Karen Keskinen was born and raised in Salinas, California, around the block from John Steinbeck’s childhood home. She has also lived in Wellington, New Zealand, and in the Northern San Joaquin Valley. Today she resides in Santa Barbara – the setting for her Jaymie Zarlin Mystery Series.
After first writing poetry for a dozen years, Keskinen moved on to fiction writing. She attended the SDSU Writers’ Conference three times, to help realize her goal of becoming published.
“The SDSU Writers’ Conference was instrumental in the achievement of my goal. Blood Orange was picked up by my editor, Kat Brzozowski, at the 2011 conference. I’d attended two previous conferences, and was selected for an “Editor’s Choice Award” in 2008 by Jill Dembowski of Little, Brown (for a young adult novel). I was also invited to submit a children’s manuscript to Alvina Ling of Little, Brown at an earlier conference. Although those books weren’t published, I learned from the experiences. Also, I made sure to avail myself of the excellent workshops offered by the conference,” Keskinen adds.

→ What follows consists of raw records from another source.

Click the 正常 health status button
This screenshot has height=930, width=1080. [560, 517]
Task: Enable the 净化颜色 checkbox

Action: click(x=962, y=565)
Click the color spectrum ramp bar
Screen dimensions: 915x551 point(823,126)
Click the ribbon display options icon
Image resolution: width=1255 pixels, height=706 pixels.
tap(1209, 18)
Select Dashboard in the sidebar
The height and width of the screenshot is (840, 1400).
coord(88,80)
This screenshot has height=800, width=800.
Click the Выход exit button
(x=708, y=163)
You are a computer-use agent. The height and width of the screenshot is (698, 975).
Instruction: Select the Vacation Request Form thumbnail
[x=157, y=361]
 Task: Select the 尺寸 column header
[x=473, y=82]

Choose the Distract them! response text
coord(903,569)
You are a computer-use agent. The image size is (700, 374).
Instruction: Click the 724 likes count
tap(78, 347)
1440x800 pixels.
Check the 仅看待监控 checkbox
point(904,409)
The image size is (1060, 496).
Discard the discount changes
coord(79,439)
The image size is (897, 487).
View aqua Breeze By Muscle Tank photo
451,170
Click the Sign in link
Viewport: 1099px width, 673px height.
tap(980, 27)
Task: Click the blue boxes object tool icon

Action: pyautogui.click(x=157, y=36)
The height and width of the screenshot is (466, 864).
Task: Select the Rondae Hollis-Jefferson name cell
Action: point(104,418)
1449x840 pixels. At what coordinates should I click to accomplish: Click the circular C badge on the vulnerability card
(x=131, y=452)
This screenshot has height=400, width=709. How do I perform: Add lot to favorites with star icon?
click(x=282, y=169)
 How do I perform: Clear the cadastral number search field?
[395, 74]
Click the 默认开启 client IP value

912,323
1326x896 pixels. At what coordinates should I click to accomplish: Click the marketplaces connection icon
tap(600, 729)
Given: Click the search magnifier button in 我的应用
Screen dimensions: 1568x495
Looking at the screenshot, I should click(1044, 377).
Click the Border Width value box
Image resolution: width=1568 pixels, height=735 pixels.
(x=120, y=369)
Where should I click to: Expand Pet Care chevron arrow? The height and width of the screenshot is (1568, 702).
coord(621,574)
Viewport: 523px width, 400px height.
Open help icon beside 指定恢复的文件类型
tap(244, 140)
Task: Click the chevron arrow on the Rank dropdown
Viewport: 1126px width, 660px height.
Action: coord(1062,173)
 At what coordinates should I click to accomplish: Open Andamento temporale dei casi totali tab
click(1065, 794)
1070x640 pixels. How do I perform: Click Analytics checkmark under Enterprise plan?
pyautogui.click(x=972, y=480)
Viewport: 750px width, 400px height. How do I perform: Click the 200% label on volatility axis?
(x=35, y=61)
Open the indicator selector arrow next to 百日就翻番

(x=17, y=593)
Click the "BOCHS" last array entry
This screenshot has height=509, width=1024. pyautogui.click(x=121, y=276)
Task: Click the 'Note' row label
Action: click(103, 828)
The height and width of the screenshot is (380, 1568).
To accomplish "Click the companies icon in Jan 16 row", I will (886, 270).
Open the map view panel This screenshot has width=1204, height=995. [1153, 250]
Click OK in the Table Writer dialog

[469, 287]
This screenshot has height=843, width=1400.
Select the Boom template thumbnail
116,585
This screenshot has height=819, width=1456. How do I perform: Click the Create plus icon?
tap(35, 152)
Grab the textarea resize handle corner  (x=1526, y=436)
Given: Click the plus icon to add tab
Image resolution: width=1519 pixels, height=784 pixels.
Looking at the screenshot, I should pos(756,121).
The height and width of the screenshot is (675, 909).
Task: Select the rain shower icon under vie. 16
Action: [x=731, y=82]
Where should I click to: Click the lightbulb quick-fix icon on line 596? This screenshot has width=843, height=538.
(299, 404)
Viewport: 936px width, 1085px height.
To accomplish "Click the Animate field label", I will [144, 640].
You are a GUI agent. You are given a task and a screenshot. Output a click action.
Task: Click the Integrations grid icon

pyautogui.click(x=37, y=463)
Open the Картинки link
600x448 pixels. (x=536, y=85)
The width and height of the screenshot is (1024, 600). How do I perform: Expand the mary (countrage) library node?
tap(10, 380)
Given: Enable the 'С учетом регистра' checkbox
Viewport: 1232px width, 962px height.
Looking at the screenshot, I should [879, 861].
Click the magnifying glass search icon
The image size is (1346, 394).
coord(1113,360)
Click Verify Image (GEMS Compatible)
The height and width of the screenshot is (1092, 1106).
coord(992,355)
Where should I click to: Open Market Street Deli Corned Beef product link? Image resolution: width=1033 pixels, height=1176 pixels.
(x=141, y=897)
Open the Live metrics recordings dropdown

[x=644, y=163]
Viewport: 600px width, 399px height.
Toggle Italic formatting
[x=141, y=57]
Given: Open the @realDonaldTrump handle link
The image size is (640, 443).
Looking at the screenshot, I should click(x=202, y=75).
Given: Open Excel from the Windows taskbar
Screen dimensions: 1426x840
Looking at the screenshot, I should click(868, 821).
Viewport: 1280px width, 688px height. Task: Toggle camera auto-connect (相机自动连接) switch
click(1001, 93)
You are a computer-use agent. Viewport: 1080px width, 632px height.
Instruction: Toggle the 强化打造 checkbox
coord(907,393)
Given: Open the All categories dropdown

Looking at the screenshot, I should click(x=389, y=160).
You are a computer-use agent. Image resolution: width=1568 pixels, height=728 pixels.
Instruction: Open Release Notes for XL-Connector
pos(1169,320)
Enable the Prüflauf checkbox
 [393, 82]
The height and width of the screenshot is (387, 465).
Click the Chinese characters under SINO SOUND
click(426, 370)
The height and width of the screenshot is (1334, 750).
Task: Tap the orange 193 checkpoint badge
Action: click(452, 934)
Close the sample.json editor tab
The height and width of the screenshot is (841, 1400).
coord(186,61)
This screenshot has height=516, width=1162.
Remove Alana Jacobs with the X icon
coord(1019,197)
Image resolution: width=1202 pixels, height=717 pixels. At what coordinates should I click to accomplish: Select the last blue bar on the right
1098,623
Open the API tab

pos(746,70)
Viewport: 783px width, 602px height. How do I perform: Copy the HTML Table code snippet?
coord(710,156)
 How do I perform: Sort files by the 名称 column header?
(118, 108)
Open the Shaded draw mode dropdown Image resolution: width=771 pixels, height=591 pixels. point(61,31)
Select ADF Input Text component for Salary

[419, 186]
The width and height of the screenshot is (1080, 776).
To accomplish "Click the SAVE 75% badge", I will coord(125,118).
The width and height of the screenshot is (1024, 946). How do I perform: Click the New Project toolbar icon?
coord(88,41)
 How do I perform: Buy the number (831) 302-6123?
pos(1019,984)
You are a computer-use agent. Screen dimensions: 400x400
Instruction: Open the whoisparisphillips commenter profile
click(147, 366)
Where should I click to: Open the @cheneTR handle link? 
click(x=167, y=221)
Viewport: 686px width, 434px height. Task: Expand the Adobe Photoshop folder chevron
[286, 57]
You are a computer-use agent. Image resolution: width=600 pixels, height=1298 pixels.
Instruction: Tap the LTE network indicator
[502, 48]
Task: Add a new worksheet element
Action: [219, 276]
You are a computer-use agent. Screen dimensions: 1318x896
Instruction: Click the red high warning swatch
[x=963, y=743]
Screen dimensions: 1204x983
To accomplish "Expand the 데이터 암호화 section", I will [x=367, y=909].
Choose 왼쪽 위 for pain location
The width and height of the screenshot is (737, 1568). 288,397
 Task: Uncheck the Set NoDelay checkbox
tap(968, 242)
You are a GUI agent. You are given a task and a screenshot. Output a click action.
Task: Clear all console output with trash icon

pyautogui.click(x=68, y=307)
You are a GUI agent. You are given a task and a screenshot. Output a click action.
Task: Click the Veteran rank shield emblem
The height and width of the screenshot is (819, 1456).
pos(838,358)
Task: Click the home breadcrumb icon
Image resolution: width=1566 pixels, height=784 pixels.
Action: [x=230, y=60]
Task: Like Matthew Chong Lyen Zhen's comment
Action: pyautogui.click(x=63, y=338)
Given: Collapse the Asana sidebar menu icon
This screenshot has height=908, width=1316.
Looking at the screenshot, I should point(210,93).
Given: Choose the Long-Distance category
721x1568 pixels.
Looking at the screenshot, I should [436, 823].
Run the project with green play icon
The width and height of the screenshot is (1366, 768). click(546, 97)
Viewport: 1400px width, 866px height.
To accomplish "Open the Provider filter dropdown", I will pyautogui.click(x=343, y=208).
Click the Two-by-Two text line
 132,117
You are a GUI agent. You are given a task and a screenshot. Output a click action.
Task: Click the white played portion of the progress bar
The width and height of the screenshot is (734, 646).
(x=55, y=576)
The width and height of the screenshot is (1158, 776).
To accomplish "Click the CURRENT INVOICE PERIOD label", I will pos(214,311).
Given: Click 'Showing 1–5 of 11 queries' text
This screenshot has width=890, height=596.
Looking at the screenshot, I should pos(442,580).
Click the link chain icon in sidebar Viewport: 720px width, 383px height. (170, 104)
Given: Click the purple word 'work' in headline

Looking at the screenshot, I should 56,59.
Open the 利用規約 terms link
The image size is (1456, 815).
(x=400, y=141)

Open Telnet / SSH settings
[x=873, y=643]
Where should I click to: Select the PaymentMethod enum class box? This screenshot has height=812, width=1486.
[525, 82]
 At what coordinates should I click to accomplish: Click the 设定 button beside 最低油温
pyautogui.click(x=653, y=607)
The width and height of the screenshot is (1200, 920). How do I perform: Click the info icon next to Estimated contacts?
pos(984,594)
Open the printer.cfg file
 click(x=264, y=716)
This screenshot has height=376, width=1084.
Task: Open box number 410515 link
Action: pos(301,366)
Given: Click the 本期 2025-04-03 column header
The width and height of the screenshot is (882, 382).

So far she has one published book, Blood Orange, with Thomas Dunne Books/Minotaur Press. Blood Orange is the first book in the Jaymie Zarlin Mystery Series. The second book, Black Current, will be released in June, 2014. The series follows Jaymie Zarlin, who, with the help of her assistant Gabi Gutierrez, navigates her way through rich and poor enclaves of Santa Barbara to solve murders and other crimes. Zarlin’s investigations expose deep veins of corruption in the sunny seaside city.
Keskinen says, “My advice to first-time attendees is simple and straightforward: bring work that you are committed to and passionate about. The spit and polish can come later.
The SDSU Writers’ Conference is possibly the best conference to go to in the country if you are serious about publication. I can’t think of another conference that brings together such a talented and sizable group of editors and agents. The workshop leaders and panelists are excellent as well, and the atmosphere is congenial and collegial.”